Question

$f(x) = 4x^3 - 6x^2 - 240x - 6$
is decreasing on the interval ($\boldsymbol{square}$, $\boldsymbol{square}$).
it is increasing on the interval $(-\infty, \boldsymbol{square})$ and the interval $(\boldsymbol{square}, \infty)$.
the function has a local maximum at $\boldsymbol{square}$.

Explanation:

Step1: Find first derivative

$f'(x) = \frac{d}{dx}(4x^3 - 6x^2 - 240x - 6) = 12x^2 - 12x - 240$

Step2: Simplify derivative

Factor out 12:
$12(x^2 - x - 20) = 12(x-5)(x+4)$

Step3: Find critical points

Set $f'(x)=0$:
$12(x-5)(x+4)=0 \implies x=5, x=-4$

Step4: Test intervals for increase/decrease

• For $x < -4$, $f'(x) > 0$ (function increasing)
• For $-4 < x < 5$, $f'(x) < 0$ (function decreasing)
• For $x > 5$, $f'(x) > 0$ (function increasing)

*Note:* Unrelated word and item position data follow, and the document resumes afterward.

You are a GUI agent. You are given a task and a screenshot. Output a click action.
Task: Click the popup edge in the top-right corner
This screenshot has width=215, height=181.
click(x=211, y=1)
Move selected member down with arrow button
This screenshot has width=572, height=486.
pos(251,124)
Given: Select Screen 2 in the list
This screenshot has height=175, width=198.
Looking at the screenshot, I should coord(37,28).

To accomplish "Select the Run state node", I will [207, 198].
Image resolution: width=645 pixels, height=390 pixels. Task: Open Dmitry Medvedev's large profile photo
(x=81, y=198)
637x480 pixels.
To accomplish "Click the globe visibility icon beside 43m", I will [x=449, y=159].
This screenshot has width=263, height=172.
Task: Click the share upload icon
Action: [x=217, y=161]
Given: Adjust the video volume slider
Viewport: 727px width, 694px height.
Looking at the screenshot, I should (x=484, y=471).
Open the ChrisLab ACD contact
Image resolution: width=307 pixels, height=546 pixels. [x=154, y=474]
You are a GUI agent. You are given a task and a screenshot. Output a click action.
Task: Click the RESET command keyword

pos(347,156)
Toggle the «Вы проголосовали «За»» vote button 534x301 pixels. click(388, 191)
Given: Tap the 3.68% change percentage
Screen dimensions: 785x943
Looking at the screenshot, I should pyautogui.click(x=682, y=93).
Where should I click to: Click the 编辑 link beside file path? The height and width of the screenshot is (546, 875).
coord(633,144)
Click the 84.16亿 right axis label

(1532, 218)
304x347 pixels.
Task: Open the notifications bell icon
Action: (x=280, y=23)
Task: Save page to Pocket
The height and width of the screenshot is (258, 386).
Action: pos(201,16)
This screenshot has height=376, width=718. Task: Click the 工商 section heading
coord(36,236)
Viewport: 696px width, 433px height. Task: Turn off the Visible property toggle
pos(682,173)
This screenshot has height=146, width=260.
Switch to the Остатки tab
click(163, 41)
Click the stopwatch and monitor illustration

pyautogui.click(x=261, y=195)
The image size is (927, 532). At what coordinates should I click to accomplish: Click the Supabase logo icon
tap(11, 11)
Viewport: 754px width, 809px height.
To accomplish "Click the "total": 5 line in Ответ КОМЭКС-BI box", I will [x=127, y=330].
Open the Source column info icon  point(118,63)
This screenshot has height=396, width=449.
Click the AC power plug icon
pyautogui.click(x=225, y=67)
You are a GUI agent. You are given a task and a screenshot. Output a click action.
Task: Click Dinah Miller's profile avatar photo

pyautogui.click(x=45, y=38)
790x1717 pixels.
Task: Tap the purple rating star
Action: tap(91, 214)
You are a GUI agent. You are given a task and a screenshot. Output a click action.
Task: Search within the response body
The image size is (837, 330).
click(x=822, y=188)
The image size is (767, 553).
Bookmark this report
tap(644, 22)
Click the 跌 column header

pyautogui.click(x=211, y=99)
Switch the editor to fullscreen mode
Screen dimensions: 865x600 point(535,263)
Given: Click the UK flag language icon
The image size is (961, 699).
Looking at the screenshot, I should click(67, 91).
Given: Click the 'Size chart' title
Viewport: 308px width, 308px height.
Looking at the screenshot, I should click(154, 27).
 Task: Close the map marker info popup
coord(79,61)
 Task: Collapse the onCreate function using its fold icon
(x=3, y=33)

Step5: Identify local maximum

Function switches from increasing to decreasing at $x=-4$, so this is a local maximum.

Answer:

Decreasing interval: $(-4, 5)$
Increasing interval endpoint: $-4$; Increasing interval endpoint: $5$
Local maximum at: $x=-4$